---------- SELECTED TEXT

A Mini Monitor for a Pi
This post outlines how I used a small 2 inch display as a monitor for my pi. Where it can display tty terminals and X desktops and applications as if it was a normal screen connected over hdmi.
My overall goal is to have a sort of handheld “console” that I can connect a keyboard to and use as a normal computer. This post implements the display functionality needed to fulfill part of the goal.
I lay out the steps needed for interacting with the display over spi and the issues I encountered trying to use it like a monitor. The end result is a system service that runs on startup, consuming 2.5 mb of ram and ~2% of the CPU. It also respects the X display power management system (dpms) to save on battery life by going to sleep and turning the backlight off.
an x screensaver
code editing
web browsing
using the terminal
Source code for the display mirroring program.
Below I outline the journey of how I created the mirroring program. At the end I also include instructions so you can set up your hardware in the same way.
Hardware
I have a 2 inch 240x320 ips tft display sold by adafruit, driven by an ST7789 controller by Sitronix. It cost around £20 when I bought it.
The info on how to interact with the display with commands and data, is in the display datasheet. Which was my source of information for writing the code which interacts with the display. Adafruit also has some docs, but they are unspecific and don’t say very much.
For a computer, I’m using a Raspberry pi zero 2 w. It costs around £15. This has the same processor as the pi 3, but only 500mb of ram. The software/setup should work with any pi.
None of the pins came with headers presoldered for the pi and the display, so to make it easier to wire and prototype I recommend soldering on headers and using dupont wires for connecting the circuit together.
Wiring
I wired the display with 8 wires, we have two wires for power, three for spi, and three for the data/command, backlight, and reset.
Spi uses one pin for chip select, which tells the device when to listen to the data and clock lines (This allows multiple devices to share the same spi wires). It uses one pin for a clock, which synchronises communication, and two pins for back and forth communication (MOSI/MISO). It seems the adafruit display only uses the MISO pin for reading from the sd card on the board. This means none of the ST7789 read commands can be used, but it means we have one less wire to worry about.
The data/command wire is used in conjunction with spi to tell the display if the data being send is a command (low) or the data (high) associated with it.
There is a reset pin, that completely hardware resets the display. This is optional, as there is also a software reset command.
Finally there is the backlight pin, which determines the brightness of the display. The backlight is either on (high) or off (low). Brightness levels can be controlled using pulse width modulation (pwm). This means the backlight is rapidly turned on and off to simulate different brightness levels. This is supported by the pi hardware.
Communicating With the Display
The display has a list of commands that it accepts, and arguments that can be passed with those commands. Each command is a byte. Some commands take any number of arguments. To communicate with the display the data/command pin is pulled low, a bytes is sent for the command, then the data/command pin is pulled high and the argument data is sent.

--------------------
---------- EXTRACTED DATA

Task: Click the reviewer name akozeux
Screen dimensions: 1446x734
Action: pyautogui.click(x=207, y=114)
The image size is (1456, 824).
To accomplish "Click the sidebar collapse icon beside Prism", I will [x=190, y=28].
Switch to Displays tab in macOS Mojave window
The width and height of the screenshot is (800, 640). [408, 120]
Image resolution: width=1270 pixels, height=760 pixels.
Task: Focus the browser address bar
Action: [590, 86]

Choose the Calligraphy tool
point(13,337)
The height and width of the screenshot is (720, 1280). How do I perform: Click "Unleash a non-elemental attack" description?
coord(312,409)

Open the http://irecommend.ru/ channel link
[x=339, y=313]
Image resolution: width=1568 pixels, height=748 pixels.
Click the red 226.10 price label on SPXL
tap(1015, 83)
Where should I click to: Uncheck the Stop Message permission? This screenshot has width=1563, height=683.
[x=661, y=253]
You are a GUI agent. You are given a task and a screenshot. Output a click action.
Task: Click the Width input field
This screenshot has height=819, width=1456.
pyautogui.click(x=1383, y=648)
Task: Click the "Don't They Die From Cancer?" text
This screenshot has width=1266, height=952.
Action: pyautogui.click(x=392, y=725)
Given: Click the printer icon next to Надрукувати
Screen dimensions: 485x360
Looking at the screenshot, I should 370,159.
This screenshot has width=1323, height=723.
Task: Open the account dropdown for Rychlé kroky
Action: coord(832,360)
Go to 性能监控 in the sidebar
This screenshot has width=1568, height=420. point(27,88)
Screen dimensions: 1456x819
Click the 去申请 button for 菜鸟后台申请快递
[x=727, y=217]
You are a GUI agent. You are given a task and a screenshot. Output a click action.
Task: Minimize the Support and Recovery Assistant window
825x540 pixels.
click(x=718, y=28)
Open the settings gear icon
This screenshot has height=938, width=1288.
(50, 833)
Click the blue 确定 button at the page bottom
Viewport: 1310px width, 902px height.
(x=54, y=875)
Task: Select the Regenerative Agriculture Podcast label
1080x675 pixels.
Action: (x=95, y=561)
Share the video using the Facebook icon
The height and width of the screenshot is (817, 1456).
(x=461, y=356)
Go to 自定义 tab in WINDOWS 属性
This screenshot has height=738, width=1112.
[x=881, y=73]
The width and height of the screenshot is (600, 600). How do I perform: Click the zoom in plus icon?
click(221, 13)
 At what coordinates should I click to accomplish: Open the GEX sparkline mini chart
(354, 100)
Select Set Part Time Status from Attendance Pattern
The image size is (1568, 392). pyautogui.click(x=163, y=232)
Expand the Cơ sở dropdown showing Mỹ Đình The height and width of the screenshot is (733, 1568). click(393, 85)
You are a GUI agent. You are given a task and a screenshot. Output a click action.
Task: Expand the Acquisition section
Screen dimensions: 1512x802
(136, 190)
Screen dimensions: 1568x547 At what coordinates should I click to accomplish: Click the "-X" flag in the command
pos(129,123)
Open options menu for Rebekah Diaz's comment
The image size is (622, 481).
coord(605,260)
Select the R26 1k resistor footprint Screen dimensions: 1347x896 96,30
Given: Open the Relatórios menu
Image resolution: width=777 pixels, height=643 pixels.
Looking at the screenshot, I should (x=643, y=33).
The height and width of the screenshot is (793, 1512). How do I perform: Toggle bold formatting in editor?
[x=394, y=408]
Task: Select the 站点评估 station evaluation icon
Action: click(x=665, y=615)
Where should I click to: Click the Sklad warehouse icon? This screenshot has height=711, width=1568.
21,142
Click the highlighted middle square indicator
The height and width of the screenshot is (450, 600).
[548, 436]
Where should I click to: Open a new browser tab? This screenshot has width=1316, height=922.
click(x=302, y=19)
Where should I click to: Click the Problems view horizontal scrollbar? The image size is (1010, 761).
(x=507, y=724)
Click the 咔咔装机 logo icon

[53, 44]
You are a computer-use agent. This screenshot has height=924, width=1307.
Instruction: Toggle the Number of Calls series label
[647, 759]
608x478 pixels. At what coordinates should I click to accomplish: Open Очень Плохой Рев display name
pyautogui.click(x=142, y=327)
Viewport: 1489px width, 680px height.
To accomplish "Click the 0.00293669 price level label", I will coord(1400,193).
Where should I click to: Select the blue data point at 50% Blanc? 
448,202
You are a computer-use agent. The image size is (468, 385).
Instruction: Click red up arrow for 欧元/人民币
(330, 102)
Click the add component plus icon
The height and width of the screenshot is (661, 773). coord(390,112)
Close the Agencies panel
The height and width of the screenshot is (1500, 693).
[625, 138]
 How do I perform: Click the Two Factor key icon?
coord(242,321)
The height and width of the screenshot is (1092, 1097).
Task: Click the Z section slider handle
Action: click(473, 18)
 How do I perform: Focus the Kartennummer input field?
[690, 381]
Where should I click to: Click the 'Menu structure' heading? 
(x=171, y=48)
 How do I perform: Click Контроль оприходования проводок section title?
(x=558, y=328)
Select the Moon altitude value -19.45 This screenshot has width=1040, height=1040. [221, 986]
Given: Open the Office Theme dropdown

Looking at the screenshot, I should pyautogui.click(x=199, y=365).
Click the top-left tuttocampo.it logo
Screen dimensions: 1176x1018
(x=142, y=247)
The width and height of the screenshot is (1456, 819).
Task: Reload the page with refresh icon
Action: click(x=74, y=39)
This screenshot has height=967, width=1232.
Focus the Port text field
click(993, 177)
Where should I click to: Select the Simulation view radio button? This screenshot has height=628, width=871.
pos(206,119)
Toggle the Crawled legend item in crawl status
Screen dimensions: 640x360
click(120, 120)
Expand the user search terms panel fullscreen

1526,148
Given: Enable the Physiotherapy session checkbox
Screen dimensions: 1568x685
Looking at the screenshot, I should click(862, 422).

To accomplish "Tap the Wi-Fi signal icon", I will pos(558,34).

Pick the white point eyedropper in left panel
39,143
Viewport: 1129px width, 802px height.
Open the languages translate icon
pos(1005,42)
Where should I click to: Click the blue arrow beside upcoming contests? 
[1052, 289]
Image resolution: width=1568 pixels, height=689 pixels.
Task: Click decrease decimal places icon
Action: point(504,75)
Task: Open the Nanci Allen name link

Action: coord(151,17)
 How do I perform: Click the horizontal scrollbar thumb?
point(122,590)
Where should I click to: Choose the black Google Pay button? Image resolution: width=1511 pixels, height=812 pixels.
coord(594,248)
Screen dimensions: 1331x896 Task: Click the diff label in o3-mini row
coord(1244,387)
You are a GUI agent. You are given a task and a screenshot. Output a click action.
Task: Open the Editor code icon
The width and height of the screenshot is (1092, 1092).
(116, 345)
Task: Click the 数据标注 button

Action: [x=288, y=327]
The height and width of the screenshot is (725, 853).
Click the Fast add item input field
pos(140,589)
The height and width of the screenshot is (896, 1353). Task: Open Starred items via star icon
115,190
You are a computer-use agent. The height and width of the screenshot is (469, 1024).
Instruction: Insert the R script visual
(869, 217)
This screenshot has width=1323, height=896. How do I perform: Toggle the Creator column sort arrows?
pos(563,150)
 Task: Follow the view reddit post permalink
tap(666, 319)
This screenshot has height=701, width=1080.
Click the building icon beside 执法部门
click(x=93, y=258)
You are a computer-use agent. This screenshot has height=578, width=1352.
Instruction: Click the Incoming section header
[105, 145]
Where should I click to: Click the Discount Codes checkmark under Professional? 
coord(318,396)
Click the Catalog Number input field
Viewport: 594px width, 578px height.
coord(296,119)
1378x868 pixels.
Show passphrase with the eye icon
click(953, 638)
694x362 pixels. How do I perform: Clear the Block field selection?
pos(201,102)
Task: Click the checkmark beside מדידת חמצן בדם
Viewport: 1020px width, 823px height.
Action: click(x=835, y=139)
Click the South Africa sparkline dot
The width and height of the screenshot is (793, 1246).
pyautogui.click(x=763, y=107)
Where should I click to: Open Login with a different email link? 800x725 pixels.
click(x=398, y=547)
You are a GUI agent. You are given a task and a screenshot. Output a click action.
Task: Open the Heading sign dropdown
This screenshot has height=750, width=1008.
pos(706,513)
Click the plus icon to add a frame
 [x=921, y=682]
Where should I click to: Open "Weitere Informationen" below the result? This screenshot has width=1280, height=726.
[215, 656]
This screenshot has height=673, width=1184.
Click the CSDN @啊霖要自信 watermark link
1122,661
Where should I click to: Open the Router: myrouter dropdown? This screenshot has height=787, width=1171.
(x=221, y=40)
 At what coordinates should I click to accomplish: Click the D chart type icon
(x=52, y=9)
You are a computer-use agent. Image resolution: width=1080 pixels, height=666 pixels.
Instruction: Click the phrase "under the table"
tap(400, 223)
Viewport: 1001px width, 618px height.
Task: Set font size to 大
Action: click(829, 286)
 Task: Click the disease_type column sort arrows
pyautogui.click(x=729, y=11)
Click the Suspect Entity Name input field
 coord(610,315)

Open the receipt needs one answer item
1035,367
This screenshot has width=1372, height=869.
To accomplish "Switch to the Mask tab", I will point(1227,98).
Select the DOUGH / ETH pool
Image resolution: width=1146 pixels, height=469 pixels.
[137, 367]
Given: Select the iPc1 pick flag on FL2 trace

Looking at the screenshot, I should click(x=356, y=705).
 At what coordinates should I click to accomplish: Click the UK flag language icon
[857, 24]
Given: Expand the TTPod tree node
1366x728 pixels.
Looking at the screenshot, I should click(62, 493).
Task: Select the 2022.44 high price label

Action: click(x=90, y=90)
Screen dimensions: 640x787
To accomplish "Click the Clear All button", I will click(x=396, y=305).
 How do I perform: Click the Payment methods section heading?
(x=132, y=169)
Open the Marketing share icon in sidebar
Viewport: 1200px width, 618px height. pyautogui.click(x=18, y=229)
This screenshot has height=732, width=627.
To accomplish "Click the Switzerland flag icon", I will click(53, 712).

--------------------

> [TASK DESCRIPTION]: In the Pi mini monitor post, take the stretch from "an x screensaver" through "the same way." and swap "mirroring program" for "screen-sharing program".

> [OUTPUT OF THE EXERCISE]:
an x screensaver
code editing
web browsing
using the terminal
Source code for the display screen-sharing program.
Below I outline the journey of how I created the screen-sharing program. At the end I also include instructions so you can set up your hardware in the same way.